**Task objective:**
In the part that opens with the line containing "At what coordinates should I click to accomplish: Click the Buy" and closes with the line containing "Click the user profile", switch "avatar" to "photo" wherever it occurs. Return only those lines, with everything else left unchanged.

===== Working data =====

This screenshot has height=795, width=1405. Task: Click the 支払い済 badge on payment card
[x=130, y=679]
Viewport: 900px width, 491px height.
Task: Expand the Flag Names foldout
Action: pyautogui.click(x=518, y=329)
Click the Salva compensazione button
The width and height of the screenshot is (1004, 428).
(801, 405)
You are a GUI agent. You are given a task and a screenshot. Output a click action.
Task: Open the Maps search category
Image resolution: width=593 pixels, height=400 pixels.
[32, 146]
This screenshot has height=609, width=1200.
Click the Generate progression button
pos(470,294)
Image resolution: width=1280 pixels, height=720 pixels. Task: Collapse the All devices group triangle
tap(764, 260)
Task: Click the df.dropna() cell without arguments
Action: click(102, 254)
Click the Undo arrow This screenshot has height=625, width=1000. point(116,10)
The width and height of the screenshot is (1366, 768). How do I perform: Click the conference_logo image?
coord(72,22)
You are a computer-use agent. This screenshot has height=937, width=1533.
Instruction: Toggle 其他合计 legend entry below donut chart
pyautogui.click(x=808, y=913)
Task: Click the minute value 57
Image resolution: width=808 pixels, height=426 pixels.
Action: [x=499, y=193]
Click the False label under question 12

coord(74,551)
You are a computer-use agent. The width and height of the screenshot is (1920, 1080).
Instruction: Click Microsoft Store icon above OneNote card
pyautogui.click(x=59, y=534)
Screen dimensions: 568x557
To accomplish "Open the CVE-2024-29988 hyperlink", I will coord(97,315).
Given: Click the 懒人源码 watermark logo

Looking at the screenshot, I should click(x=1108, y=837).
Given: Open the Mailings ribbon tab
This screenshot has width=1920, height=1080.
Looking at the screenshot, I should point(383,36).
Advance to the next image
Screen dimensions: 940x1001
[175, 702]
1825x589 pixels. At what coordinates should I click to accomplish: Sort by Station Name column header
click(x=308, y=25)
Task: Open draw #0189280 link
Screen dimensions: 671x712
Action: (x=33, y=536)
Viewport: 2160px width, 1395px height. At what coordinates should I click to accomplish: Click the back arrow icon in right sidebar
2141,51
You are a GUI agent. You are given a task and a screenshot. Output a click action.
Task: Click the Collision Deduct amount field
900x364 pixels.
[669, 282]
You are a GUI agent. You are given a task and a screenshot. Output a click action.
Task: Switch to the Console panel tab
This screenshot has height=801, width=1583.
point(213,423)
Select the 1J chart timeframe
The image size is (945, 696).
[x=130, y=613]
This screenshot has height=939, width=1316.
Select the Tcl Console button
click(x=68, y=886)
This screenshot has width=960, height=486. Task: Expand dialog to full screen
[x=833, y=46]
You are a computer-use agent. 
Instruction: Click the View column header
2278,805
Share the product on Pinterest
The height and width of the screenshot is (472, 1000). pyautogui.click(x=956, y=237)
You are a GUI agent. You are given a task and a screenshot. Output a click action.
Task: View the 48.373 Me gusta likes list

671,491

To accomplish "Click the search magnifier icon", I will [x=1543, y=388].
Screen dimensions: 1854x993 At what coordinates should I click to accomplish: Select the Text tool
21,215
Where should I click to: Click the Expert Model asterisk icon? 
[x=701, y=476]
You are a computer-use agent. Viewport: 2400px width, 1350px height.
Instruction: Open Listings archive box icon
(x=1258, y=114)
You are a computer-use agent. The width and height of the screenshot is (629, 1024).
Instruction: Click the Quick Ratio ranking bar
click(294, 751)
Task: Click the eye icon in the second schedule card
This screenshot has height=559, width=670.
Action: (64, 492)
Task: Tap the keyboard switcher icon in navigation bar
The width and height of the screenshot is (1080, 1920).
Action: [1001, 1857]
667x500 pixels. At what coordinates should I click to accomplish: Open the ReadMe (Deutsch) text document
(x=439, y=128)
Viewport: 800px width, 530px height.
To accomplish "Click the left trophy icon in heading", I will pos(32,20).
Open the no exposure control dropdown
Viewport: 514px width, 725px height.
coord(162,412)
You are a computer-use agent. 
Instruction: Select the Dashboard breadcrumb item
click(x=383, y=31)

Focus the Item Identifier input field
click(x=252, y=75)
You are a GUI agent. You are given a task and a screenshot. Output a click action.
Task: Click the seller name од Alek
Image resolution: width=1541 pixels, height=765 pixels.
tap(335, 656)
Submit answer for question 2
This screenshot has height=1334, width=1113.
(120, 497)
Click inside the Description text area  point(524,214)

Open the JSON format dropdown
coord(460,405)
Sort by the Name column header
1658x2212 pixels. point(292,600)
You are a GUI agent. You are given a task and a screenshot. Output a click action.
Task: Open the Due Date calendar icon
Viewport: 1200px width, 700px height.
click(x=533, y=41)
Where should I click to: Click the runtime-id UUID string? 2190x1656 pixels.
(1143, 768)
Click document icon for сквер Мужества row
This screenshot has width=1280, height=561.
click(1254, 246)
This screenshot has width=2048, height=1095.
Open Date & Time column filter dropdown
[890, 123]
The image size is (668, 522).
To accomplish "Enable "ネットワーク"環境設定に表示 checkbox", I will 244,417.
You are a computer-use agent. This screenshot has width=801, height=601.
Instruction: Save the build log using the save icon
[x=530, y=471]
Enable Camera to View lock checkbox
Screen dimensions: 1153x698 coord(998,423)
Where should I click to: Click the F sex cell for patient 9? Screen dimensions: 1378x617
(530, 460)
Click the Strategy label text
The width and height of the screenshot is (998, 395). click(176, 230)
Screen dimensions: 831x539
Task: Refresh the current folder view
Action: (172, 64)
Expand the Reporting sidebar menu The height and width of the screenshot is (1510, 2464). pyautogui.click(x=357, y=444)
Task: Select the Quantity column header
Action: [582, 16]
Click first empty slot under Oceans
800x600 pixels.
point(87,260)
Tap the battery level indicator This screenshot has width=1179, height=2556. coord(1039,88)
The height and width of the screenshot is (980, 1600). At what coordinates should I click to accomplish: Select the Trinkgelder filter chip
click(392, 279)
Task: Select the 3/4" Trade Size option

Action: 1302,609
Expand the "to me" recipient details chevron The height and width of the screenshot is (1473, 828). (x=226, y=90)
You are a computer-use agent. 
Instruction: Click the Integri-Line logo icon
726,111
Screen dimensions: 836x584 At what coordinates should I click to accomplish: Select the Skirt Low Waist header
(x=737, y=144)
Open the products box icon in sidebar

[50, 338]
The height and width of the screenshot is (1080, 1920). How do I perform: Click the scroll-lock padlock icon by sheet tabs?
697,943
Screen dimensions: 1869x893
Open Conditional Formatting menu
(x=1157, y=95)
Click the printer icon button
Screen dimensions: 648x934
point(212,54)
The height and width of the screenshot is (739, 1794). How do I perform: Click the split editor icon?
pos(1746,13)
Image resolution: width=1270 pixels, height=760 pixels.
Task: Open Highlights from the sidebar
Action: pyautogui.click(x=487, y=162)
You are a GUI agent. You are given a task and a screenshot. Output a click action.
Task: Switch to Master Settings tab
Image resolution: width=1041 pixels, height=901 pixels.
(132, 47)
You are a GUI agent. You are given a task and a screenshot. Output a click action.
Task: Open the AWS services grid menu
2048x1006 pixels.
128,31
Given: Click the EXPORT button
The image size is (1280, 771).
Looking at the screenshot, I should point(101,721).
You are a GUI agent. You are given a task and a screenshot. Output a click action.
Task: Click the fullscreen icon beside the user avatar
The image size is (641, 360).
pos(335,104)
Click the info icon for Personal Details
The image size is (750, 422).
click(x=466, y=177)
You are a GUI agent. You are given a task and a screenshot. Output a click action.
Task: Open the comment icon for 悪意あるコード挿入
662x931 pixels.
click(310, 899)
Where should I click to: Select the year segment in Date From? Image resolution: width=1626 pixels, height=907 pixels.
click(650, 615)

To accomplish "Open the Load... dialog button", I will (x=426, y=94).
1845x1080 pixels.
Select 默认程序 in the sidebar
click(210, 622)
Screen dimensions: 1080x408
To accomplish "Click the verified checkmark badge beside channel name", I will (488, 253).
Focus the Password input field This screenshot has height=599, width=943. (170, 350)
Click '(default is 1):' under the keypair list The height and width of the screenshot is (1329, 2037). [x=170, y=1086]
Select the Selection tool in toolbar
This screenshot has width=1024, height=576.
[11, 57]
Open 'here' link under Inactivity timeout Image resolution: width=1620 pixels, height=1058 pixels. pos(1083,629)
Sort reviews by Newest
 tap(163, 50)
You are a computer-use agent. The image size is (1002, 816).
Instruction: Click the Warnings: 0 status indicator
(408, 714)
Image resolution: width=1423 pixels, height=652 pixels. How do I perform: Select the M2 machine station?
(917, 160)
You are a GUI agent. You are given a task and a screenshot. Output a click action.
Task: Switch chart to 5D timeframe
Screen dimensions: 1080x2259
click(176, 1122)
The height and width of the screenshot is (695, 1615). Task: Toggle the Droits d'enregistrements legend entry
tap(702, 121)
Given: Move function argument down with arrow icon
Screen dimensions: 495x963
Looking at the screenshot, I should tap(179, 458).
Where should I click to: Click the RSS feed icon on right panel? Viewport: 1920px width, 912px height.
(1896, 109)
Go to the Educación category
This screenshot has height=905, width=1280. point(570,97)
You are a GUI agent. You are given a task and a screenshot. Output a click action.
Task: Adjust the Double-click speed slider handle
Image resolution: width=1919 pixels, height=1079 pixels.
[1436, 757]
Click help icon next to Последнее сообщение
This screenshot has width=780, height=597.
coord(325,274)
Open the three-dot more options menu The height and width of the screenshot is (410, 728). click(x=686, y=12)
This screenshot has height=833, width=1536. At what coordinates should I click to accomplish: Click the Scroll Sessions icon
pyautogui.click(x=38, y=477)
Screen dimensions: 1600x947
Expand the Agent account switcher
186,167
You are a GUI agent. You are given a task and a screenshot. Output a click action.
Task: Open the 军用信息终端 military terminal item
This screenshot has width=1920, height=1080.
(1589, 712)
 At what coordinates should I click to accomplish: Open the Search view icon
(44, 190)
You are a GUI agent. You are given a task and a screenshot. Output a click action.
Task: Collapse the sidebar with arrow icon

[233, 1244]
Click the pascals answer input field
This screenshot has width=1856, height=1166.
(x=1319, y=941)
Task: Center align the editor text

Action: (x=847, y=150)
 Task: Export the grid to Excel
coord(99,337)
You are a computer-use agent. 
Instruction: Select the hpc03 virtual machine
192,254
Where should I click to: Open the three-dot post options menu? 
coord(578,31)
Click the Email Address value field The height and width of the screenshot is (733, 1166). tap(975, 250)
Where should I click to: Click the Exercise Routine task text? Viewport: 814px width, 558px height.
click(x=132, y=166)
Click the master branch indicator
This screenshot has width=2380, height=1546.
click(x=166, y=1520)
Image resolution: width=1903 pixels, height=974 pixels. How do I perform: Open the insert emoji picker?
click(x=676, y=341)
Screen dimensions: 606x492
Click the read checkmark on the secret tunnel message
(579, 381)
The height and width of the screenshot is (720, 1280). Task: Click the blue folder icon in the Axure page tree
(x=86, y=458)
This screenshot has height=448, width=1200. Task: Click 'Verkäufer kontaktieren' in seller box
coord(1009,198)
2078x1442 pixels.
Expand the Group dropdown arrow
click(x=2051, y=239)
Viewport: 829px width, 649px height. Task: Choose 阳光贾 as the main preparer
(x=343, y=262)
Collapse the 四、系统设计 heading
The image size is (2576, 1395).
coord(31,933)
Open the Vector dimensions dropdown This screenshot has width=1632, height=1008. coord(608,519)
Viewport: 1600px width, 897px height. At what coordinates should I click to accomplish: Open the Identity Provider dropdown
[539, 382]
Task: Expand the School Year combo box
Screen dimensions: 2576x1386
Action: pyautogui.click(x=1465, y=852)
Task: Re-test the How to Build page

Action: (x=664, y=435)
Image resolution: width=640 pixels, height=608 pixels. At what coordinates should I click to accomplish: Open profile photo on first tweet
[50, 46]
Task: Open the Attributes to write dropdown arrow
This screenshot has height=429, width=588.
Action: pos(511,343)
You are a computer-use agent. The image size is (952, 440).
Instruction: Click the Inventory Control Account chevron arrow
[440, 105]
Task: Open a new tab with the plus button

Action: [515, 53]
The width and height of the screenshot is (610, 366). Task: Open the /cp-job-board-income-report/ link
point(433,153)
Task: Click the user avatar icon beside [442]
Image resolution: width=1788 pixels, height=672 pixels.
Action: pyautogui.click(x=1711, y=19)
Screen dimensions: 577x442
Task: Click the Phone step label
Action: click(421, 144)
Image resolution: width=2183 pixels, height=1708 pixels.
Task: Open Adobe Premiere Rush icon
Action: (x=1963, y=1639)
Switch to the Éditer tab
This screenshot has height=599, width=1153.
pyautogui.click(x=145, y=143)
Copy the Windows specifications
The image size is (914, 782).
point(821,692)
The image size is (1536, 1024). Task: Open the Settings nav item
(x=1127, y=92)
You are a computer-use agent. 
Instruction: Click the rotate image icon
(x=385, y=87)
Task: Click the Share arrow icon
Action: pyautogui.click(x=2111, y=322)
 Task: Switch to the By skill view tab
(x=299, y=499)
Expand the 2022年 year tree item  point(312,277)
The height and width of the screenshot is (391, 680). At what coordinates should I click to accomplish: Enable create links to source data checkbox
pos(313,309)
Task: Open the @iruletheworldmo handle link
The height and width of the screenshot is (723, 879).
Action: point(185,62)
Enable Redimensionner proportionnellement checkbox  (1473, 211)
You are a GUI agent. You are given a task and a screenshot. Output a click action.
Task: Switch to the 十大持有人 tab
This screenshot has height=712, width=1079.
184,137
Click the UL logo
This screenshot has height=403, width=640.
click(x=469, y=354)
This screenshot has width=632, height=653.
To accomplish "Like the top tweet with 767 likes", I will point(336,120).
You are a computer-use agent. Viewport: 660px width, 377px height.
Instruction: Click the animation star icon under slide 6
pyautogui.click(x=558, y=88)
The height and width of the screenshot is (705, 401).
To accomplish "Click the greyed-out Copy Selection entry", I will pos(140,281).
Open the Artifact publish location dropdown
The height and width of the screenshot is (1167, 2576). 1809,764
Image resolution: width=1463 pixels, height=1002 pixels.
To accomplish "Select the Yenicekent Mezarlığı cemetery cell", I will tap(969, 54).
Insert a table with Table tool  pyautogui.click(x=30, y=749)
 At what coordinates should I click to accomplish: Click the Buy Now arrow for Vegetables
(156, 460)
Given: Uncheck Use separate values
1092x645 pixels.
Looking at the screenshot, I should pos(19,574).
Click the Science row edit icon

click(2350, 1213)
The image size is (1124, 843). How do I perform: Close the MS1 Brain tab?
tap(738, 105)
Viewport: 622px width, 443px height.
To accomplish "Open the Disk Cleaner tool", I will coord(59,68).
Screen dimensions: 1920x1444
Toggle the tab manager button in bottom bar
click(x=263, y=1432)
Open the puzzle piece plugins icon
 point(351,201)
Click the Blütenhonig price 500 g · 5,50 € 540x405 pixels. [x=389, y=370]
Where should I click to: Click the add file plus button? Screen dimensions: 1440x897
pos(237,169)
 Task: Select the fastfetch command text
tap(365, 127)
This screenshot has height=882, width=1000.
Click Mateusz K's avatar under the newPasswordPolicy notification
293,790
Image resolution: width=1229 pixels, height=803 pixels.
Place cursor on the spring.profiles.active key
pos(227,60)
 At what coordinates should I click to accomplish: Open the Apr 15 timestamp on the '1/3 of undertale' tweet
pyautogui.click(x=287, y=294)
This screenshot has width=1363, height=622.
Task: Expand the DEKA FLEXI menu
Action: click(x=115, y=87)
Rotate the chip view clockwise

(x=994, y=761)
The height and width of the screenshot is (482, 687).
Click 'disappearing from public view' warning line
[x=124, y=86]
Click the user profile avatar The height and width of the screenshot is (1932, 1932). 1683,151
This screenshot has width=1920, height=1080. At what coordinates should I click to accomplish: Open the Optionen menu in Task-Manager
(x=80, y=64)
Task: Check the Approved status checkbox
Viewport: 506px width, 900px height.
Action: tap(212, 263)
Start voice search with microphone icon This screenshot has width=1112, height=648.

=====

**Response below:**
 At what coordinates should I click to accomplish: Click the Buy Now arrow for Vegetables
(156, 460)
Given: Uncheck Use separate values
1092x645 pixels.
Looking at the screenshot, I should pos(19,574).
Click the Science row edit icon

click(2350, 1213)
The image size is (1124, 843). How do I perform: Close the MS1 Brain tab?
tap(738, 105)
Viewport: 622px width, 443px height.
To accomplish "Open the Disk Cleaner tool", I will coord(59,68).
Screen dimensions: 1920x1444
Toggle the tab manager button in bottom bar
click(x=263, y=1432)
Open the puzzle piece plugins icon
 point(351,201)
Click the Blütenhonig price 500 g · 5,50 € 540x405 pixels. [x=389, y=370]
Where should I click to: Click the add file plus button? Screen dimensions: 1440x897
pos(237,169)
 Task: Select the fastfetch command text
tap(365, 127)
This screenshot has height=882, width=1000.
Click Mateusz K's photo under the newPasswordPolicy notification
293,790
Image resolution: width=1229 pixels, height=803 pixels.
Place cursor on the spring.profiles.active key
pos(227,60)
 At what coordinates should I click to accomplish: Open the Apr 15 timestamp on the '1/3 of undertale' tweet
pyautogui.click(x=287, y=294)
This screenshot has width=1363, height=622.
Task: Expand the DEKA FLEXI menu
Action: click(x=115, y=87)
Rotate the chip view clockwise

(x=994, y=761)
The height and width of the screenshot is (482, 687).
Click 'disappearing from public view' warning line
[x=124, y=86]
Click the user profile photo The height and width of the screenshot is (1932, 1932). 1683,151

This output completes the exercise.